Terms and Conditions
Last Update: 11/05/2025
These terms and conditions relate to and govern the agreement between Digital Provisions and you, the Customer, regarding the installation of monitoring systems at your residence, institution or place of business and any services related to the installation or monitoring of the system by Digital Provisions. Digital Provisions reserves the right to adjust the prices set forth in this Agreement in the event of any increase in the cost of parts, materials, components or other inputs directly resulting from the imposition of, or increase in, tariffs, duties, or other governmental levies imposed after the Date of Acceptance. Any such price adjustment shall be reasonably proportionate to the increased cost incurred by Digital Provisions and shall be communicated to the Customer in writing with reasonable supporting documentation.
CHANGES TO THE TERMS: We may periodically make changes to these terms and conditions, at our sole discretion. When we do, we will update the “Last Updated” date above. It is your responsibility to review the most recent version of these terms and and conditions and remain informed of any changes. You agree that your continued use of service after the effective date of any changes will constitute your acceptance of the changed terms and conditions for your continued use.
CONTROL: Monitoring system and services do not constitute control of your system. No monitoring system is infallible, and you should check your system’s performance regularly.
SHIPPING AND HANDLING: Normal S&H costs will be covered under this agreement. Expedited shipping may be requested and will result in additional charges to the end user.
RISK OF LOSS: Customer assumes all risk of loss to material once delivered to the job site. Digital Provisions shall not be liable for any damage or loss sustained by the customer as a result of delays in delivery, acts of God, war, strikes, or any other causes beyond its control, including Digital Provisions’ negligence or failure to perform any obligation.
EXCLUSIONS: Lightning Damage, Vandalism, Misuse of Equipment, Tampering, Negligence, Fire, Spills, Exposure to weather (if not designed for), Acts of God, Acts of War, Riots, embargoes or terrorism. Customer requested changes, moves, or additions to the system are not covered, nor is credential management.

§ **Required tasks**
(a) Transcribe the terms and conditions from "CONTROL: Monitoring system" up to and including "the end user.".
(b) Decide whether each statement agrees with the terms and conditions, answering yes or no and quoting the deciding words: (i) Expedited shipping results in extra charges to the end user. (ii) Credential management is covered. (iii) The customer assumes the risk of loss once material is delivered to the job site.
The listing after this point is separate material from the terms and conditions.

§ **Records**
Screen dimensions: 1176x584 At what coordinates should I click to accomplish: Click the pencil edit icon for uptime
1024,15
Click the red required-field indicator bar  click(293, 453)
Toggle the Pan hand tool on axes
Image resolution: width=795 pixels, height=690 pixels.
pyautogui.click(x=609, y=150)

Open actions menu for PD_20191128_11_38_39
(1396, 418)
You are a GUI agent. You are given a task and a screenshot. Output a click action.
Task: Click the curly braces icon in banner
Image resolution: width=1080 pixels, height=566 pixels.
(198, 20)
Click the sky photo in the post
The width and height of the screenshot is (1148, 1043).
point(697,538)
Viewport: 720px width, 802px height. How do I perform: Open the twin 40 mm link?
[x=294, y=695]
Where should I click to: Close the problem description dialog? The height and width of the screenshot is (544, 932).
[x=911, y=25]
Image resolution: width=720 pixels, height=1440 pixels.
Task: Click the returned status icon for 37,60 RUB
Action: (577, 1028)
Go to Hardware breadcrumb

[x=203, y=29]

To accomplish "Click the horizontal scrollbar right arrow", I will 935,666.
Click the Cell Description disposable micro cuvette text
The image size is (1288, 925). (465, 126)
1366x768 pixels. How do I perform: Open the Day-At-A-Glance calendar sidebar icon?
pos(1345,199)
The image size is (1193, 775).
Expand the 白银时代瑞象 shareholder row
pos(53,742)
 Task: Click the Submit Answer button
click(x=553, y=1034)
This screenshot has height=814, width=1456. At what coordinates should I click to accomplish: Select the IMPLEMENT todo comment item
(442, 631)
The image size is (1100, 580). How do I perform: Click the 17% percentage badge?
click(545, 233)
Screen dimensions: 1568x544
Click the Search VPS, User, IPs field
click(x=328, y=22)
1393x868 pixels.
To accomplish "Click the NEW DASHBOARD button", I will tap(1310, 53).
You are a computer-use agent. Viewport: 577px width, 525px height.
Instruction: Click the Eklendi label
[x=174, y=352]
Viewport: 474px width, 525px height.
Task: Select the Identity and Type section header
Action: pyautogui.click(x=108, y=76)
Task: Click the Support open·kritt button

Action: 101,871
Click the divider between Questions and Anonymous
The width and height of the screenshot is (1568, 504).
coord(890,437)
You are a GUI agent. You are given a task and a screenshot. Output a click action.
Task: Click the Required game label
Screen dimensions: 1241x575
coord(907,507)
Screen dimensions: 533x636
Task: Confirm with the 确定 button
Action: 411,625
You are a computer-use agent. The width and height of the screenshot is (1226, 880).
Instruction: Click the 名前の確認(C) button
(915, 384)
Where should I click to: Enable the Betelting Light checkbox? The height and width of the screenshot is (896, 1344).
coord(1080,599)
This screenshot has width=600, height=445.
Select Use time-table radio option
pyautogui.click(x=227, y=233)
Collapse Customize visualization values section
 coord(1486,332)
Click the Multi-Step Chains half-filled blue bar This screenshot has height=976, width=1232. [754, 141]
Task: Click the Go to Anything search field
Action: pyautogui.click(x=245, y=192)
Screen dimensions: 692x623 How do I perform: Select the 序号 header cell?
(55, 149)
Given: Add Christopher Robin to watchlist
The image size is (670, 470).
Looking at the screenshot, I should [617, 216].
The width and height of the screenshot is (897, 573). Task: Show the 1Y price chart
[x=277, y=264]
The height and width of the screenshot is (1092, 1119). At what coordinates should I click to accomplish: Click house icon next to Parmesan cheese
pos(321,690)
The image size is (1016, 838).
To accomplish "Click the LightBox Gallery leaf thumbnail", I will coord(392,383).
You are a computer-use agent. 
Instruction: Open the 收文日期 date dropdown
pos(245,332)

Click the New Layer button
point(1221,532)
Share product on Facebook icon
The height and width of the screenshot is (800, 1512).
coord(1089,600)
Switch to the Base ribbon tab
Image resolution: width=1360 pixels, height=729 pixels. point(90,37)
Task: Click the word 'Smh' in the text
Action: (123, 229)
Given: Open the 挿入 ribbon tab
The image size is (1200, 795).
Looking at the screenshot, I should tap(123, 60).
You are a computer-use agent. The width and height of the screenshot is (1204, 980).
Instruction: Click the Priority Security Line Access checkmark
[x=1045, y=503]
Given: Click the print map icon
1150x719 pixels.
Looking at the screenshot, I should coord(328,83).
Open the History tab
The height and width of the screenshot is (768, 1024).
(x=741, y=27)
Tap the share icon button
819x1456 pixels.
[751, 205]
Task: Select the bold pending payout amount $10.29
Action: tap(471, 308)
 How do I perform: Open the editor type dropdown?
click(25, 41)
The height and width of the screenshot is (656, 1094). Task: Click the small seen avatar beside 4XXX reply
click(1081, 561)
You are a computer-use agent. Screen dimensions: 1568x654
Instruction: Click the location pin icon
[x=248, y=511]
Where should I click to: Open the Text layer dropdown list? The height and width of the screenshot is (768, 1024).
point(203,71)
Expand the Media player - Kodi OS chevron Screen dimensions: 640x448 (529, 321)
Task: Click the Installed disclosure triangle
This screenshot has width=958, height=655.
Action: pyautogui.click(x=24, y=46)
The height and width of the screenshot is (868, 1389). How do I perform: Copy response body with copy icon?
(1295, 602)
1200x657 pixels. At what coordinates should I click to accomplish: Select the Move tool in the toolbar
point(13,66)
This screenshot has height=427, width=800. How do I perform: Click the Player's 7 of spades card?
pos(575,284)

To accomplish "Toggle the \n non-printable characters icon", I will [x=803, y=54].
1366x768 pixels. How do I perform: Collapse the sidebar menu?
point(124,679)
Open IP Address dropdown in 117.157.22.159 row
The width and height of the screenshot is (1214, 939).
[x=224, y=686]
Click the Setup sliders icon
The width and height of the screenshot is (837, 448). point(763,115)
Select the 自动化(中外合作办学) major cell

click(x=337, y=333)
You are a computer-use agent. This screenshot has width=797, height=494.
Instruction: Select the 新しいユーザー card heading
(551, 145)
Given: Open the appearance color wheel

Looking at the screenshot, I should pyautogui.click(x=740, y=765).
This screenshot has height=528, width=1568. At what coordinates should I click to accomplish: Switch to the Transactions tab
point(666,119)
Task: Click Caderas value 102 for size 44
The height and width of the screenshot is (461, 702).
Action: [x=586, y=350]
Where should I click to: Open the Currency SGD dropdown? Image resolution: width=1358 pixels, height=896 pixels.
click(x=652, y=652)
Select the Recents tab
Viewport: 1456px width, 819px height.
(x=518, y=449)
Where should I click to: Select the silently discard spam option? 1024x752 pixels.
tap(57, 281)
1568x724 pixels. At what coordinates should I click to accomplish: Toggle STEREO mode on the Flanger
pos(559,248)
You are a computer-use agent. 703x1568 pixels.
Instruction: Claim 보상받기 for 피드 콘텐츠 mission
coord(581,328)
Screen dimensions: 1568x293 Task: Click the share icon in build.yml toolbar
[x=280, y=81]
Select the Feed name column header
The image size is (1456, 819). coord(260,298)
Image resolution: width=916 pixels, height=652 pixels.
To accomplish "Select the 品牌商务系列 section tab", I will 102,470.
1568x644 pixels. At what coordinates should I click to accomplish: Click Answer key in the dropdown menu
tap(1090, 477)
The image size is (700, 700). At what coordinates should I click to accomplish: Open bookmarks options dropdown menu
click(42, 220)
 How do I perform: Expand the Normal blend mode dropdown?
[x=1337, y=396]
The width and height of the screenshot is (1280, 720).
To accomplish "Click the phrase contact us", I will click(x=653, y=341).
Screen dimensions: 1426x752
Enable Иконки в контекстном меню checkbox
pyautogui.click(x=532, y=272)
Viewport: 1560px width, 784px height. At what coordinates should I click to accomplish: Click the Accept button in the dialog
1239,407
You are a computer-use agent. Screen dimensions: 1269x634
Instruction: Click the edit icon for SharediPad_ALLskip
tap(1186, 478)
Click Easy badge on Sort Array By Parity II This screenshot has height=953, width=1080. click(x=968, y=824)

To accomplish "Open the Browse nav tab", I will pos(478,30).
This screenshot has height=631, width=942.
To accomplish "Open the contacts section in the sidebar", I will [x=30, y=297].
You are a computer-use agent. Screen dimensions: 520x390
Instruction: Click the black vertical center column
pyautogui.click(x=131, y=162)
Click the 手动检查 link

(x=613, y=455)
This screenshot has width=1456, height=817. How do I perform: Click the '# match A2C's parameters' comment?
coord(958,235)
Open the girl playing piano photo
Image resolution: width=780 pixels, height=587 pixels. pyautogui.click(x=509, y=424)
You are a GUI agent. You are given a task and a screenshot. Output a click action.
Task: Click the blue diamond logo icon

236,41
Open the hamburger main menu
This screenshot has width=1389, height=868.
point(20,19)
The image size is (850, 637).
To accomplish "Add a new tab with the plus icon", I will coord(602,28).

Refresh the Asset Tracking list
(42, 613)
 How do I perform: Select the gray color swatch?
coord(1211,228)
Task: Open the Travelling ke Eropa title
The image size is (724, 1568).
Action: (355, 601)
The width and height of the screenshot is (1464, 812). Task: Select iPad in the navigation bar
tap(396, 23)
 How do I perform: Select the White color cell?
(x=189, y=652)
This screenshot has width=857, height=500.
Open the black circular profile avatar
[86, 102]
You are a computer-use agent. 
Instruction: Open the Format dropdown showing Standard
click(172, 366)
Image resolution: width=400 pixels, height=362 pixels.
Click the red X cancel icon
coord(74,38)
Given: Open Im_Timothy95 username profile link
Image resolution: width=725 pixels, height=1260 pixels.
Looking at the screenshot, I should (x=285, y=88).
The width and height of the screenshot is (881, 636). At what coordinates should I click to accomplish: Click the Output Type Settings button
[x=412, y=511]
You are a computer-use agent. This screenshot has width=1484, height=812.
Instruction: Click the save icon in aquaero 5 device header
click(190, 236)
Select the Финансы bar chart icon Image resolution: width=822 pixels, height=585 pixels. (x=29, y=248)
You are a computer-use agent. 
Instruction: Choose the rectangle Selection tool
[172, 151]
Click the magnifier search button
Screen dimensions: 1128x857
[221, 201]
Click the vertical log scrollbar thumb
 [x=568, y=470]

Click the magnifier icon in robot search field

§ **Responses**
(a)
CONTROL: Monitoring system and services do not constitute control of your system. No monitoring system is infallible, and you should check your system’s performance regularly.
SHIPPING AND HANDLING: Normal S&H costs will be covered under this agreement. Expedited shipping may be requested and will result in additional charges to the end user.

(b)
(i) Yes: "Expedited shipping may be requested and will result in additional charges to the end user."
(ii) No: "Customer requested changes, moves, or additions to the system are not covered, nor is credential management."
(iii) Yes: "Customer assumes all risk of loss to material once delivered to the job site."